Страница 19 из 20
Просто атласный. Ну, другой формы… Кружево может и натирать вообще-то… лямки по ширине, как у бабули… Хороший.
– Ладно.
Потом как-нибудь. Идем в кассу, пробиваем.
Я какая-то грустная. Отдаю чек. Продавщица так странно на меня посмотрела. Завернула. Отдала сверток.
В номере мама спросила:
– Примеришь?
– Нет, дома. В Москве.
В поезде думала, что зря деньги у мамы взяла, лучше б книг купили… Уснула под стук колес… Московский – Ленинградский, увижу ли вас снова когда-нибудь? Вы части моего сердца, без которых не буду целой никогда…
Дома разворачиваю сверток, а там этот. С кружевом. Офигенный. Маринка аж вскрикнула, увидев. ТОТ САМЫЙ.
Самый лучший. Самый первый мой сухетодор.
Когда-то давно я сидела на станции «Маяковская» московского метро и тихо плакала, делая вид, что читаю книгу. Причины для плача в тот момент были. И были серьезные. Я сейчас, оглядываясь назад, вообще думаю, что такой период в жизни был мне послан только с одной целью: я обязана стать сценаристом бразильского сериала серий этак в пятьсот, со временем я поняла, что серий будет несколько тысяч, и выучилась на бухгалтера.
Ко мне подсел улыбчивый молодой человек, и на нем были бежевые джинсы, что само по себе в стране, завоеванной «мальвинами», было странно. И шляпа. Шляпа и ковбойские сапоги из крокодила. Я точно поняла, что это крокодил, потому что от слез меня иногда отвлекали журналы с модой.

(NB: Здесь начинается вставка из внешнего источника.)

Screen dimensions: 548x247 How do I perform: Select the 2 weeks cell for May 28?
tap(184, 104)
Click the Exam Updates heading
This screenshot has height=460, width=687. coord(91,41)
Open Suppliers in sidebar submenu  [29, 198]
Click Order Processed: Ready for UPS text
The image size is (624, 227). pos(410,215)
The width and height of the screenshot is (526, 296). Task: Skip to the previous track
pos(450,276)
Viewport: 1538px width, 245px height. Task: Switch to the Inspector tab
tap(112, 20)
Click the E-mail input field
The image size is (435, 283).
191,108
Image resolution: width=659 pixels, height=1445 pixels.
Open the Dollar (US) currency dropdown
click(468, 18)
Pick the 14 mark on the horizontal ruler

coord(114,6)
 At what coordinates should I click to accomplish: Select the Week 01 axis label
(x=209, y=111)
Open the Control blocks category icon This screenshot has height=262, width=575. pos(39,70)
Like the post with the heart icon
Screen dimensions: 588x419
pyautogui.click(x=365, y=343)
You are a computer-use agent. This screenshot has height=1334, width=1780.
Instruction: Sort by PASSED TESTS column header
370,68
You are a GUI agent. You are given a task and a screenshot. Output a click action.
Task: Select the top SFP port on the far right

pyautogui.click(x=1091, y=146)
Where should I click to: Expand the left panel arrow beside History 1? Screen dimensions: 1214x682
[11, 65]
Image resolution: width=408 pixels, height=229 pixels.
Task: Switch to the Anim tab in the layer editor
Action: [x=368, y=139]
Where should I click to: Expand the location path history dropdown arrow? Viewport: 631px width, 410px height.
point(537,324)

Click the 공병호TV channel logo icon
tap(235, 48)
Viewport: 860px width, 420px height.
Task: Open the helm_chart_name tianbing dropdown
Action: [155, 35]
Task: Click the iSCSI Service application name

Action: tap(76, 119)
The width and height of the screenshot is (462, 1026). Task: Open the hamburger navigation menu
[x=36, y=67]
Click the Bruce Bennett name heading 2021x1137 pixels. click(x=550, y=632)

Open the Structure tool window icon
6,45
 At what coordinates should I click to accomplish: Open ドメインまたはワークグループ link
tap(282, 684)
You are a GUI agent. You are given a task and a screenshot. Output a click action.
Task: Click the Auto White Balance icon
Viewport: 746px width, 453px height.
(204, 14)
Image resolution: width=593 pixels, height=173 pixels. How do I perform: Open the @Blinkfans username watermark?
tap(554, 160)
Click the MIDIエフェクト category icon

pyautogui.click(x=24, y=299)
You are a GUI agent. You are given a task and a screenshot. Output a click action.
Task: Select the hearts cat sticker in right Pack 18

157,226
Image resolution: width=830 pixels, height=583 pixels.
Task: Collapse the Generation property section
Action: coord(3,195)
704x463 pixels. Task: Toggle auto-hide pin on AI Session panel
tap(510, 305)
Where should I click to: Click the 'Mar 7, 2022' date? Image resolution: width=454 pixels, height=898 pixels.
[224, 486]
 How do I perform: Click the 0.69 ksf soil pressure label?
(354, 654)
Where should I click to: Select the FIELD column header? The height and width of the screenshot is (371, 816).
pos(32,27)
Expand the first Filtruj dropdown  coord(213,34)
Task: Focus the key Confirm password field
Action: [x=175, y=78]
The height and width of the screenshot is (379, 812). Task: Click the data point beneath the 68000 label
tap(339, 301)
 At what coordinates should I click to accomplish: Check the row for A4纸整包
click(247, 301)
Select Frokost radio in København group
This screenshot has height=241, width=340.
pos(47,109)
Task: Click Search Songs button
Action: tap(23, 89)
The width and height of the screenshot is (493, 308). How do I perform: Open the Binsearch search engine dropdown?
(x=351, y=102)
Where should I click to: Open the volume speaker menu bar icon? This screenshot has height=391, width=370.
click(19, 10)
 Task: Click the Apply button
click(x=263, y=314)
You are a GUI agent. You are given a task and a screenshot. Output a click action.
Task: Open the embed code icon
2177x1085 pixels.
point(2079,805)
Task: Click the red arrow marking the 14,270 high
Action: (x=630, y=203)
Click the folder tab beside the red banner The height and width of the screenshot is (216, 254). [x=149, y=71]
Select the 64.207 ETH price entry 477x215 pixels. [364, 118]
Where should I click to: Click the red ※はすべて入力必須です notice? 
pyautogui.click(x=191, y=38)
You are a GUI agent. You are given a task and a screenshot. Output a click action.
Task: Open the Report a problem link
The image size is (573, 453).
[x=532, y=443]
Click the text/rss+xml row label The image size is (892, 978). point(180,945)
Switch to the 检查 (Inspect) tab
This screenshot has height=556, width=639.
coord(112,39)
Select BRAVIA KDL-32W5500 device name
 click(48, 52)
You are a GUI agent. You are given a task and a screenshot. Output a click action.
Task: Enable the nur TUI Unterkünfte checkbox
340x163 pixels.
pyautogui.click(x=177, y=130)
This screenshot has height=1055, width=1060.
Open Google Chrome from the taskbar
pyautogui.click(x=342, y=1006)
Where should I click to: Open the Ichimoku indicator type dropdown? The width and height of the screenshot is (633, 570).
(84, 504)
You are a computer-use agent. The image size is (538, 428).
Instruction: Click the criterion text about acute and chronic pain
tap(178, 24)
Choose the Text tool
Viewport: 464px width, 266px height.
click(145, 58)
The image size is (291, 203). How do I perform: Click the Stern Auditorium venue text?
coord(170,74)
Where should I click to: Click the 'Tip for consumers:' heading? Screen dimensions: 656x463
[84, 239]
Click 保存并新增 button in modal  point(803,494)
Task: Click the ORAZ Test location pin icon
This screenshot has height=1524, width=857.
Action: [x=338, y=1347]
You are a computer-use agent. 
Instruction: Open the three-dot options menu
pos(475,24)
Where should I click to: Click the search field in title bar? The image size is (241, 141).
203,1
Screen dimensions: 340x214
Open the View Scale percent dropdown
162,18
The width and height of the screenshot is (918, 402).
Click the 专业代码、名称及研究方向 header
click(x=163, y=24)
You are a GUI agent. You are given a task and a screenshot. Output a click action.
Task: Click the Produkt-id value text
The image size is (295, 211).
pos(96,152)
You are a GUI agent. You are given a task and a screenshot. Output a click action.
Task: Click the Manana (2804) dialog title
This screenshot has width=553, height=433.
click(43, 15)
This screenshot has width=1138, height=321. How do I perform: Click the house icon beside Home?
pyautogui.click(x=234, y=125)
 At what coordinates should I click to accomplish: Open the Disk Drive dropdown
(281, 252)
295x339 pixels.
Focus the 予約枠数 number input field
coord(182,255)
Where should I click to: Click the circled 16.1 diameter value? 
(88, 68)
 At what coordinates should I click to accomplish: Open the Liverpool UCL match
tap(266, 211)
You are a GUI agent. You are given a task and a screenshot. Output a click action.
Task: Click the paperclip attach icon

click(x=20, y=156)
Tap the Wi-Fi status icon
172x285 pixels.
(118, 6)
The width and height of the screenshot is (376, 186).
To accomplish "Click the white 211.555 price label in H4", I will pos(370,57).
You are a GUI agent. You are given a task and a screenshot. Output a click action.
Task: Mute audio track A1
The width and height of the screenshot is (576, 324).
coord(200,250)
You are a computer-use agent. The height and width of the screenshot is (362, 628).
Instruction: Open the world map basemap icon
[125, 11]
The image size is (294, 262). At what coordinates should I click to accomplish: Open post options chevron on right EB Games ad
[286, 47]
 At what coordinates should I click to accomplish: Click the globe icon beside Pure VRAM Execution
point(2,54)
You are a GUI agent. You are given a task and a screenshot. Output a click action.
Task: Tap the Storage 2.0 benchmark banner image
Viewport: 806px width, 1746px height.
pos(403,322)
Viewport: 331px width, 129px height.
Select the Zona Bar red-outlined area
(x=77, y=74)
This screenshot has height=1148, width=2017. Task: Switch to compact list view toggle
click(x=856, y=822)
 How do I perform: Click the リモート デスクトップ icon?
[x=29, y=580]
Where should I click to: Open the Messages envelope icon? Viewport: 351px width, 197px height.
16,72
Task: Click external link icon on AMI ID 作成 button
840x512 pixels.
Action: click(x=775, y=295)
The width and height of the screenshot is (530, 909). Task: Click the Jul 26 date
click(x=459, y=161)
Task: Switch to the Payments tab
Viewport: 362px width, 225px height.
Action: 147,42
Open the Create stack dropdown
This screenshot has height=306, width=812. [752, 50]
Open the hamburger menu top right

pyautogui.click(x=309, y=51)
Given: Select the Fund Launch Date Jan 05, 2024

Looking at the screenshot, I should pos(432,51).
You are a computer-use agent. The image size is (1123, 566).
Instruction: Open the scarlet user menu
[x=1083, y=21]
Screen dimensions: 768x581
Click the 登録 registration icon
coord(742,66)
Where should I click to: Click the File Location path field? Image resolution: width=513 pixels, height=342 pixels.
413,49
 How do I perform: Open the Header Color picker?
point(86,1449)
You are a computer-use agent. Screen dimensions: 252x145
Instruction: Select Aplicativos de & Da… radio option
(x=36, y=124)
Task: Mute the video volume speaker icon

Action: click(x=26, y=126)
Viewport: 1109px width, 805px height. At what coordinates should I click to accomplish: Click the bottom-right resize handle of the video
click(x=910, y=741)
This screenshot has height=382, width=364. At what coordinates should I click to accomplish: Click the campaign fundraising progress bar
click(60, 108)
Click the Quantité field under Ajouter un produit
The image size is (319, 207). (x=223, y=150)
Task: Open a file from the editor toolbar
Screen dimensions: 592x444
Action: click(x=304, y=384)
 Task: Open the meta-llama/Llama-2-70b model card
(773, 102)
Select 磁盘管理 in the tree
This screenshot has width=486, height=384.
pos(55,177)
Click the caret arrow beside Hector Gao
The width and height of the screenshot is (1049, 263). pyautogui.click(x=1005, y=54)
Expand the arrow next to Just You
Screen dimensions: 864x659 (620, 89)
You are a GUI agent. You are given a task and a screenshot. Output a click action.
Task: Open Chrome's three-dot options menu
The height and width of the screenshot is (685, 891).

Лицо его было загорелое и улыбчивое. И офигенные глаза. «Иностранец» – подумала я и внутренне сжалась, вспоминая Булгакова. Мы беседовали, а мимо нас проезжали поезда. И он согласился со мной, что мне надо уезжать и как можно быстрее. И поведал, что он из Австралии и там очень мало женщин и особенно таких красивых, как я. Я в этот момент уже видела, как у меня отняли паспорт и продали в бордель. Но он сказал, что наличие у меня ТАКОЙ истории и маленькой дочки мне могут помочь и надо рискнуть собрать документы, встретиться с консулом и уехать подальше, где меня никто никогда не найдет.
– А мама? – спросила я.
– Маме будем писать, а потом заберем.
Утром следующего дня мне по факсу пришел список документов и теплое искреннее письмо, написанное мелким каллиграфическим почерком.
Я загорелась этой идеей.
Но в день встречи с консулом испугалась. И не пошла. А просто переехала в очередную съемную квартиру и сменила работу…
В итоге через много-много лет другой мужчина увез меня из России, хотя на тот момент я в ней жила бы очень даже неплохо.
И хорошо, что все так вышло, тем более что астролог, томно перебирая звездные карты, сказала мне 30 лет назад, что после сорока я буду непременно жить в Европе. А я фыкнула и сказала – это ересь полная. Ни один Сатурн с Юпитером меня не заставят уехать туда, где надо говорить на другом языке.
А вывод такой, мои друзья: счастье – это совокупность использованных возможностей.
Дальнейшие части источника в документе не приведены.